### Extracted records:
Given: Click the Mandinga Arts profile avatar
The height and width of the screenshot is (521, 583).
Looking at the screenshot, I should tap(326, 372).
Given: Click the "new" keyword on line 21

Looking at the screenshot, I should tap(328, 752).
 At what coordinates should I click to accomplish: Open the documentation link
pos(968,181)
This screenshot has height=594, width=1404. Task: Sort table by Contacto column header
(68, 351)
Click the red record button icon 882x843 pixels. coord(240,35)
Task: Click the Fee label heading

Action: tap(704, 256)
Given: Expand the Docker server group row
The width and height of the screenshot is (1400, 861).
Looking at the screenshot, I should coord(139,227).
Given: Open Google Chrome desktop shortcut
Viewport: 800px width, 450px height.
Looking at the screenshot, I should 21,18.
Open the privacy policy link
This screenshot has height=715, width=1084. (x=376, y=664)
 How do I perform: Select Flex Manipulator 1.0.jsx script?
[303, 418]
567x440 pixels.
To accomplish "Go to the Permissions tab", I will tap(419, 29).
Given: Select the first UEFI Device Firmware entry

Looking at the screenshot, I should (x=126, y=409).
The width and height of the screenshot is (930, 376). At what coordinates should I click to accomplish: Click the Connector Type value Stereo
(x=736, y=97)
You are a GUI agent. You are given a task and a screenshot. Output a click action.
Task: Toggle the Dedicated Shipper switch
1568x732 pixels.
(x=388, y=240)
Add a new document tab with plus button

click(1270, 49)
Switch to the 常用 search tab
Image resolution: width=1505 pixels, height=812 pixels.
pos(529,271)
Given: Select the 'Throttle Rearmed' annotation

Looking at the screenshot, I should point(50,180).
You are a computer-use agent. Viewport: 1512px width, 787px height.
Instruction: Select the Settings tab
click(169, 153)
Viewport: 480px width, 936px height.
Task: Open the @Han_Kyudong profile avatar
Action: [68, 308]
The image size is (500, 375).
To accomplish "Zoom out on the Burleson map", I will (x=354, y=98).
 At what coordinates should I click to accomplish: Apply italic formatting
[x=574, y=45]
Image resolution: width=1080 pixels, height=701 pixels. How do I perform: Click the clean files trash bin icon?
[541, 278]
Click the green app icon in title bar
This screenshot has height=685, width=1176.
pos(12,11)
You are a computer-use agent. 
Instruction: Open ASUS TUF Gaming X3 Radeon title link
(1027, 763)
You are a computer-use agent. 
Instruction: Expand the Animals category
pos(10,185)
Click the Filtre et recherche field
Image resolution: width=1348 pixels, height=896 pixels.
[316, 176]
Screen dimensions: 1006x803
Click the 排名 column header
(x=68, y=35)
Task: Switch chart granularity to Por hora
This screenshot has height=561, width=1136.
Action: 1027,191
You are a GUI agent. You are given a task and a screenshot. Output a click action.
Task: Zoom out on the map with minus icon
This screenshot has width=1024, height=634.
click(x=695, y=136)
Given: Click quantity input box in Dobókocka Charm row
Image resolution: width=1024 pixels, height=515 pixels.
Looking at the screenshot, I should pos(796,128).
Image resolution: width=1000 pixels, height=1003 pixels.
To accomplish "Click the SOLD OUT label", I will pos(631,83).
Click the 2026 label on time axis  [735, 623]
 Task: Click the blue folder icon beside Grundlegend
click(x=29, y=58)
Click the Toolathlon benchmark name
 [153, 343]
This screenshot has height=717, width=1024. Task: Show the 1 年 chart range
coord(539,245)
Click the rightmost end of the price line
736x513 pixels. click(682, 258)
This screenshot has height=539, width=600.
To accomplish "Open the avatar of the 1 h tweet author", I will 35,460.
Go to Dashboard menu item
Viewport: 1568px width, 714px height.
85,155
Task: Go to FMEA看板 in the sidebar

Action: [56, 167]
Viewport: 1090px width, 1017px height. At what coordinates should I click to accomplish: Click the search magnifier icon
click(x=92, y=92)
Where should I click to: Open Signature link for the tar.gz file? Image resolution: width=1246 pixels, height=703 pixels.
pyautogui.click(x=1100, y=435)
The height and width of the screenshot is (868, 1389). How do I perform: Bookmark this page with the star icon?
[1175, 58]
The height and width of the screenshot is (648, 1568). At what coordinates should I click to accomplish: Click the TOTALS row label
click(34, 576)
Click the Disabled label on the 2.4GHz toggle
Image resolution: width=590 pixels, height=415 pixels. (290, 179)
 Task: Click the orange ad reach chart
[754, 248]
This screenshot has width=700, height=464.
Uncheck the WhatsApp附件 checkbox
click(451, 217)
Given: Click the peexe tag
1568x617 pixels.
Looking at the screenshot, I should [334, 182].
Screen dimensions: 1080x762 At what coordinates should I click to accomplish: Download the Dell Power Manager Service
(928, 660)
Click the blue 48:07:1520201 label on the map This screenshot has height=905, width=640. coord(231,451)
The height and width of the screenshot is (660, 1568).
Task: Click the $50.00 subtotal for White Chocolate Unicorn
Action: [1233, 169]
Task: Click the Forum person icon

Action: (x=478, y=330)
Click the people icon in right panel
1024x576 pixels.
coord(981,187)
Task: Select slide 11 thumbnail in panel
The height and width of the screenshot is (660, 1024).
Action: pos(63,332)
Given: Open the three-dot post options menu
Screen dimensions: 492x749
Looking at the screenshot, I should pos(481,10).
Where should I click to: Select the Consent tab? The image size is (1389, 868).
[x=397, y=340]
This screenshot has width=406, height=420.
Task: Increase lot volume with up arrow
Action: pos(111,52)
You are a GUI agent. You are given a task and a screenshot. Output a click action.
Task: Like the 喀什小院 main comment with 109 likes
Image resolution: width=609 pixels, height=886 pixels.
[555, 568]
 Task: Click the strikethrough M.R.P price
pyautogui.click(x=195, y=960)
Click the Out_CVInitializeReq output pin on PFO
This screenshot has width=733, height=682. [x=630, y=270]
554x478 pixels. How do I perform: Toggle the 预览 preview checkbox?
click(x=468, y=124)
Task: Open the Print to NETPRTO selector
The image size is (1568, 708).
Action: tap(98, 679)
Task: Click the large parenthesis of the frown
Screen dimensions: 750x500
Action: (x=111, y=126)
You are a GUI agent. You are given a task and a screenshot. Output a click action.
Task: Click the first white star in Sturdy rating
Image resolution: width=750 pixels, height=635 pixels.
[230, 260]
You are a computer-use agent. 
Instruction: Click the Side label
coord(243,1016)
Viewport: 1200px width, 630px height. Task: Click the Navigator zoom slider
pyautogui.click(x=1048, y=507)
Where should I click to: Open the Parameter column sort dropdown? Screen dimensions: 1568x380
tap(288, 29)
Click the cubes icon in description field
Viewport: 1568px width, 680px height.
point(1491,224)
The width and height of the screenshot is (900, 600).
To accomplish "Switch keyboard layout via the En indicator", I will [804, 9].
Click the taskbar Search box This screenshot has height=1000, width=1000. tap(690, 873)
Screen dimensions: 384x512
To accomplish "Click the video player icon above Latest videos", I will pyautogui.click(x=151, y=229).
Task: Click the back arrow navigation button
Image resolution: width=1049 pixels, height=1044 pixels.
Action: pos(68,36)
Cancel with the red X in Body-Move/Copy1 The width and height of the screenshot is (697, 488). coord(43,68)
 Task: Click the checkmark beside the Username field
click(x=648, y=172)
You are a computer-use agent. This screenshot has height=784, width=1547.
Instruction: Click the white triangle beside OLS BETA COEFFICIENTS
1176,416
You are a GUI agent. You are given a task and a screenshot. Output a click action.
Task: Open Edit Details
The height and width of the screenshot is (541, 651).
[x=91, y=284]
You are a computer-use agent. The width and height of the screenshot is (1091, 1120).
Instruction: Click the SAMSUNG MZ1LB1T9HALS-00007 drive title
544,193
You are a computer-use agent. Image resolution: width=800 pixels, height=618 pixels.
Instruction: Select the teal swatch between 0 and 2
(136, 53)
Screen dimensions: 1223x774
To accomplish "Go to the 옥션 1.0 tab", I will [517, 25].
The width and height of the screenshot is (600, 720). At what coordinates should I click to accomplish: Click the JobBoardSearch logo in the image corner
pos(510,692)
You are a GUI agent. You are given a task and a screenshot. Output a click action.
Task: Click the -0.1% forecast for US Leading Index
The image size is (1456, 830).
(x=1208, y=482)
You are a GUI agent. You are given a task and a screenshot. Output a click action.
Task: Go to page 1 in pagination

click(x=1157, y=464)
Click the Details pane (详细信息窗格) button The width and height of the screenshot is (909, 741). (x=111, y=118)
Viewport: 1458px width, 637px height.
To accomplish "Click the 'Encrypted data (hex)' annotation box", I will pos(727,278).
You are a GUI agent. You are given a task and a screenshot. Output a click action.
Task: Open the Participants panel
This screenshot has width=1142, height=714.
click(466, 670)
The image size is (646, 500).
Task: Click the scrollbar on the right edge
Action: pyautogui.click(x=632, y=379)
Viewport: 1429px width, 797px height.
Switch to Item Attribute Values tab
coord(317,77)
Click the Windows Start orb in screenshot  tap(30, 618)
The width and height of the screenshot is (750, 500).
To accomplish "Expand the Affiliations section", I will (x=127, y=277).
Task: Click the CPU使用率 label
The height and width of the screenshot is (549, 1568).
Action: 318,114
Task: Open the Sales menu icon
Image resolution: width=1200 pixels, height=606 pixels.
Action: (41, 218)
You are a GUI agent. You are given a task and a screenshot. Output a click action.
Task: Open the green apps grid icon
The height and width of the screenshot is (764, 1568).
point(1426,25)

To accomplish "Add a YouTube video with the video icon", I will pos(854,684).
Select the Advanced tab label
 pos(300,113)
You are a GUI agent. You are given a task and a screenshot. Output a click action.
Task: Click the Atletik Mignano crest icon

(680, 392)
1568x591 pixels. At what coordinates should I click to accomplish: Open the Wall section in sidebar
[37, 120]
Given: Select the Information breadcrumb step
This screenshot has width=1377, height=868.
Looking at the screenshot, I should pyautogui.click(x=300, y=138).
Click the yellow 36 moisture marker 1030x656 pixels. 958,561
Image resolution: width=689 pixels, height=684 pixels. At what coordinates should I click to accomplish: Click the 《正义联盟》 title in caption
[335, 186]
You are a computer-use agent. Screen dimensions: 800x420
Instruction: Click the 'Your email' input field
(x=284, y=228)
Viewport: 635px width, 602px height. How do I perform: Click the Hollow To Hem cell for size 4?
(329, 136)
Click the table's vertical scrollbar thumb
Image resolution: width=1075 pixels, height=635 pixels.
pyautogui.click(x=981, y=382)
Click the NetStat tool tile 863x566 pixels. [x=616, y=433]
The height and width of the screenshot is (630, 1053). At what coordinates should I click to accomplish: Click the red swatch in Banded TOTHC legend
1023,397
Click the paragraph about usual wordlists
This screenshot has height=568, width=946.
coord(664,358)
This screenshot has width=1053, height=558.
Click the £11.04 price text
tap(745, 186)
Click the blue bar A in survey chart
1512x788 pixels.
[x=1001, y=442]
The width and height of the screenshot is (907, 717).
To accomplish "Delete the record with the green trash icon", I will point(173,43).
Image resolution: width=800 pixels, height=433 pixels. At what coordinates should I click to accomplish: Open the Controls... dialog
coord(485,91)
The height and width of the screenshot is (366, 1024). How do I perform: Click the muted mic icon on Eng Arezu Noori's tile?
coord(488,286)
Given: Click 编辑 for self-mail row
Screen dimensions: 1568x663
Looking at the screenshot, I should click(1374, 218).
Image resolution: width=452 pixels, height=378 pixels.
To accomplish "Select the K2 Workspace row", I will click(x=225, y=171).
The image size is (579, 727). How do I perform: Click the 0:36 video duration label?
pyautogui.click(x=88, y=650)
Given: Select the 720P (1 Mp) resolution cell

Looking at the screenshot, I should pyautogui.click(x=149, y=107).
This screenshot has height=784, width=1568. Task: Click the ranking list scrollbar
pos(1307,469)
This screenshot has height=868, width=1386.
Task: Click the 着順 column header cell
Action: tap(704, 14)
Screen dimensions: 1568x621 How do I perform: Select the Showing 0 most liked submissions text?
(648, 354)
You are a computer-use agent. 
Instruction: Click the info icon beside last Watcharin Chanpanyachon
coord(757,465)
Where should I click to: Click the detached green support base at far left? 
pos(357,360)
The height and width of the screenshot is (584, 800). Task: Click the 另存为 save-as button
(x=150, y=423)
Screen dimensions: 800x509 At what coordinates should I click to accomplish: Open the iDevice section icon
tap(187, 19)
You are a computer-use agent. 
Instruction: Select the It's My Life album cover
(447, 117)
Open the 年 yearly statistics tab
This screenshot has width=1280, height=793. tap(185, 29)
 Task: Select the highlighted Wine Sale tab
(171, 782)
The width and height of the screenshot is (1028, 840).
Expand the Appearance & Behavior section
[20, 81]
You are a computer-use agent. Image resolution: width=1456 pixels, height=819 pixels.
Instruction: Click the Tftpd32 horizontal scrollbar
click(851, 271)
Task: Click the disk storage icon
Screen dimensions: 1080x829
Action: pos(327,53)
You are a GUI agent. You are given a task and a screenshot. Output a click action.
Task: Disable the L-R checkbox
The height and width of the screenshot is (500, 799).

### Activity:
Scan the material above line by line for "panel". State how many lines have it, and nothing more.

### Problem solution:
3